◆ **課題文**:
______

「地方の人口が減少し、地域企業が頭を悩ませている中で、地方銀行にできることはなんだろう?」
そんな危機感を持って動き出し、ITの「街の相談役」として地域企業を支援しているのが、七十七銀行と福井銀行です。
宮城県仙台市に拠点を置く東北地方最大の地方銀行・七十七銀行のグループ会社である七十七デジタルソリューションズの取締役社長を務める加藤雅英さん。
北陸エリアをカバーする福井銀行のDX担当として、ITコンサルティング部門の立ち上げを担った森下智彬さん。
両行の取り組みについて、サイボウズで地域の金融機関と協働し、地域DXを伴走支援している渡邉 光が、地域金融機関が次に進むための「非金融の力」とは何か、2人に問いかけました。
地域に根ざしているからこそできる、「全体を見回した支援」
今日は東北と北陸、それぞれの地域企業を支えるお二方に、地方銀行が直面する課題と未来の可能性について伺えたらと思います。
お二方が銀行員として地域企業のITコンサルティング業務を始めるようになったきっかけは何だったのでしょう?
わたしは前職がITベンチャーでしたから、福井銀行に入った当初はまったく楽しくなかったんですよ。ベンチャーに比べると、縛りも承認フローも多くて。
でも、2018年に「チャネル戦略チーム」に異動してからは、地域の企業とITでつながることで、自分の判断でできることが少しずつ増えていったんですね。
森下 智彬(もりした・ともあき)。福井銀行営業支援チーム 兼 地域創生チームサステナビリティ支援室推進役。東京のITベンチャー勤務を経て子育てのため地元福井にUターン。北陸3県の法人顧客を対象としたIT活用、コンサルティング業務を担当
DXという言葉も当時はまだなくて、フィンテック(※)という言葉が流行り始めていたころでしたね。
※フィンテック:金融の分野にITを融合させて生まれるサービスや事業のこと。Finance(金融)とTechnology(技術)を組み合わせた造語
そうです。「フィンテックが流行っているらしいから、テクノロジー業界にいたお前がコミュニケーションしてこい」という感じでした。

______

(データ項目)
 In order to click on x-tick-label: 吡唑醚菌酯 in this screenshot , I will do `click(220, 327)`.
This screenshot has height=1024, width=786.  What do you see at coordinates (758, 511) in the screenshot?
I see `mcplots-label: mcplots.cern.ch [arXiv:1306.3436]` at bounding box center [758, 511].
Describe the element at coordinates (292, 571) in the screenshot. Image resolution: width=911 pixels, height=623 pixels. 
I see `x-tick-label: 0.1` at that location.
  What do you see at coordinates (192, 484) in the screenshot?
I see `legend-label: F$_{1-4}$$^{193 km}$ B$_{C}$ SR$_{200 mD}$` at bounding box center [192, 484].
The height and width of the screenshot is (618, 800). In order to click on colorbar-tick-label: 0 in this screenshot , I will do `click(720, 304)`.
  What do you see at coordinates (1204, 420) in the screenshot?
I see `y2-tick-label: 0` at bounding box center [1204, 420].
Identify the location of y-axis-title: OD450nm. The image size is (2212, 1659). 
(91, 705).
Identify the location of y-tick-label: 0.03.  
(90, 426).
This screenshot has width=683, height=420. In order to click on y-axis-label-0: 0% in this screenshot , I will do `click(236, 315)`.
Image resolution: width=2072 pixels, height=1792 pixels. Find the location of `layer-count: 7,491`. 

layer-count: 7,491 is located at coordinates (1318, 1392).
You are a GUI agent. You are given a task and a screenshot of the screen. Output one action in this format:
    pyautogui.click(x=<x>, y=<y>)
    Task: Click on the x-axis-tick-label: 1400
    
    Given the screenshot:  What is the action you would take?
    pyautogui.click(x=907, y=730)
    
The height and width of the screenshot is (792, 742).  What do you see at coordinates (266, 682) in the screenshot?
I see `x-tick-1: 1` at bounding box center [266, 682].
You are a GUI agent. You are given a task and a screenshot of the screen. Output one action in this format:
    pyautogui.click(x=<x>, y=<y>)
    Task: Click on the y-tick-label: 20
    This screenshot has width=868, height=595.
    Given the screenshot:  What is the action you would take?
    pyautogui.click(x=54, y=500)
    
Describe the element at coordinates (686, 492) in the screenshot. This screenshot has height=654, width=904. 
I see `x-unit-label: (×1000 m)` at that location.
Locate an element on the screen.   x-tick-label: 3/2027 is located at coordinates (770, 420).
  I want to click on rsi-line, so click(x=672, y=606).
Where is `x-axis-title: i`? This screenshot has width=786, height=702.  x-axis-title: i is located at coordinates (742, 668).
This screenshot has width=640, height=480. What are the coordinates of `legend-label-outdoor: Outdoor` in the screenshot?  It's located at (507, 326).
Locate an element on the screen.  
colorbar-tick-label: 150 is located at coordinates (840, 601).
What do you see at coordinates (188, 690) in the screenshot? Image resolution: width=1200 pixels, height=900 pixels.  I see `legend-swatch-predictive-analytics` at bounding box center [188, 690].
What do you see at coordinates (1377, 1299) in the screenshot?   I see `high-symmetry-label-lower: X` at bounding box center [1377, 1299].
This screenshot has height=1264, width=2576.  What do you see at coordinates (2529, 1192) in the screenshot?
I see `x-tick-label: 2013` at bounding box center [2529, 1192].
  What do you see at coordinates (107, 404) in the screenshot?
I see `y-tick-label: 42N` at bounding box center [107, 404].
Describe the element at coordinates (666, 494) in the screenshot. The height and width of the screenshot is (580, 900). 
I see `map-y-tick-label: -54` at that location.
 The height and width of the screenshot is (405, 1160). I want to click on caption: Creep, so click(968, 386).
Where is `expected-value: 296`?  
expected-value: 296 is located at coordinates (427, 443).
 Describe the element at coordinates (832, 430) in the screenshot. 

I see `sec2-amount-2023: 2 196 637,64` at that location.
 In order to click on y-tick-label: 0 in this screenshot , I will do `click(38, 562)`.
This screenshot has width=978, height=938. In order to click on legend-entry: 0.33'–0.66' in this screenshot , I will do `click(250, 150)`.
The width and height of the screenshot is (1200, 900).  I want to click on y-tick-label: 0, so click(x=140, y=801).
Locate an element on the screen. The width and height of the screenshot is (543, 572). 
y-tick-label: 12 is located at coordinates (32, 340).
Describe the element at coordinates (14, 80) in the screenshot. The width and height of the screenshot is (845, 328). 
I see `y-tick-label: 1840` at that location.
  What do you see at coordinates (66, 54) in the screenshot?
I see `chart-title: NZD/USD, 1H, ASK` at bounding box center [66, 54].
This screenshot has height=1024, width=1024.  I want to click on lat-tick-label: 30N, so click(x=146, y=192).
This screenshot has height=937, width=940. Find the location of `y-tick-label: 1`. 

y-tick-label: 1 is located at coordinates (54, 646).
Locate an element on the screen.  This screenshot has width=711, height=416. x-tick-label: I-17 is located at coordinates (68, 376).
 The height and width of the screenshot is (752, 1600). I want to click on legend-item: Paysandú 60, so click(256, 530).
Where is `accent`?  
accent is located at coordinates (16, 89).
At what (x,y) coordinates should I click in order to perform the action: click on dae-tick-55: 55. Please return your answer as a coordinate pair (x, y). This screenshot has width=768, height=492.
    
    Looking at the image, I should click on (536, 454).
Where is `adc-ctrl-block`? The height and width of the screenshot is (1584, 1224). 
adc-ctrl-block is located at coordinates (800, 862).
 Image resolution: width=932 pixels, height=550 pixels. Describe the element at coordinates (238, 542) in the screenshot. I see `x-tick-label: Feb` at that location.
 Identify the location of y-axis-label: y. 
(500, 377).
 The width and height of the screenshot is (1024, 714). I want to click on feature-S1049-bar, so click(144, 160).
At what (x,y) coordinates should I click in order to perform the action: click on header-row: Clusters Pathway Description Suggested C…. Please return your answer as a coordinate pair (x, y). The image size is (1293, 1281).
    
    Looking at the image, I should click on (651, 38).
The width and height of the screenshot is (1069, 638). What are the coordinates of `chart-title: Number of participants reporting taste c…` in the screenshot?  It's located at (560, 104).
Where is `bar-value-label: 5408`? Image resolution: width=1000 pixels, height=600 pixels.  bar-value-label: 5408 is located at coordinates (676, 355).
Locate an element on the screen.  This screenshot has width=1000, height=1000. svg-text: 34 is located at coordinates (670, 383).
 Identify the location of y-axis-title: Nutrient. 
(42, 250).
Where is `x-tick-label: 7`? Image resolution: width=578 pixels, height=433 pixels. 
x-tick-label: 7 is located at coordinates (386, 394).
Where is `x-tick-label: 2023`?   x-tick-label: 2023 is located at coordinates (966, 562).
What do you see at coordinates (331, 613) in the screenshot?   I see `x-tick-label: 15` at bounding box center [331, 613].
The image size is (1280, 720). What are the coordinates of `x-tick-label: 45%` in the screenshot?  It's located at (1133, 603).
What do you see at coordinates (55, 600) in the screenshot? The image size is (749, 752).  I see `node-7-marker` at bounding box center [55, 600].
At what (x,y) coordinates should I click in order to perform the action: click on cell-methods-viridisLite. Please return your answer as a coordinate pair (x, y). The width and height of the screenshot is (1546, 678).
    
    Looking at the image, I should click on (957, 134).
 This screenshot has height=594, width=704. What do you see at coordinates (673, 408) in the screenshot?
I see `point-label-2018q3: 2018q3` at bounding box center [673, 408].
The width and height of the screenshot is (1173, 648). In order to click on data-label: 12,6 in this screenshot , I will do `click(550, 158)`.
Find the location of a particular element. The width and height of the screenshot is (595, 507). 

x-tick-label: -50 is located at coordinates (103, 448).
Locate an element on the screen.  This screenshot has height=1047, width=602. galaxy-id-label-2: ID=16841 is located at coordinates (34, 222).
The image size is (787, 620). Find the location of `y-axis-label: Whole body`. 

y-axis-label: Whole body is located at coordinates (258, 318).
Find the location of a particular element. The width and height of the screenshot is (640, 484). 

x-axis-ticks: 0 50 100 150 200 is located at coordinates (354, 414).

______

◆ **課題の目的**:
課題文の「そんな危機感を持って動き出し」から「地域に根ざしているからこそできる、「全体を見回した支援」」までを、「地域企業」を「地元企業」に入れ替えて書き直してもらえますか?

◆ **出力結果**:
そんな危機感を持って動き出し、ITの「街の相談役」として地元企業を支援しているのが、七十七銀行と福井銀行です。
宮城県仙台市に拠点を置く東北地方最大の地方銀行・七十七銀行のグループ会社である七十七デジタルソリューションズの取締役社長を務める加藤雅英さん。
北陸エリアをカバーする福井銀行のDX担当として、ITコンサルティング部門の立ち上げを担った森下智彬さん。
両行の取り組みについて、サイボウズで地域の金融機関と協働し、地域DXを伴走支援している渡邉 光が、地域金融機関が次に進むための「非金融の力」とは何か、2人に問いかけました。
地域に根ざしているからこそできる、「全体を見回した支援」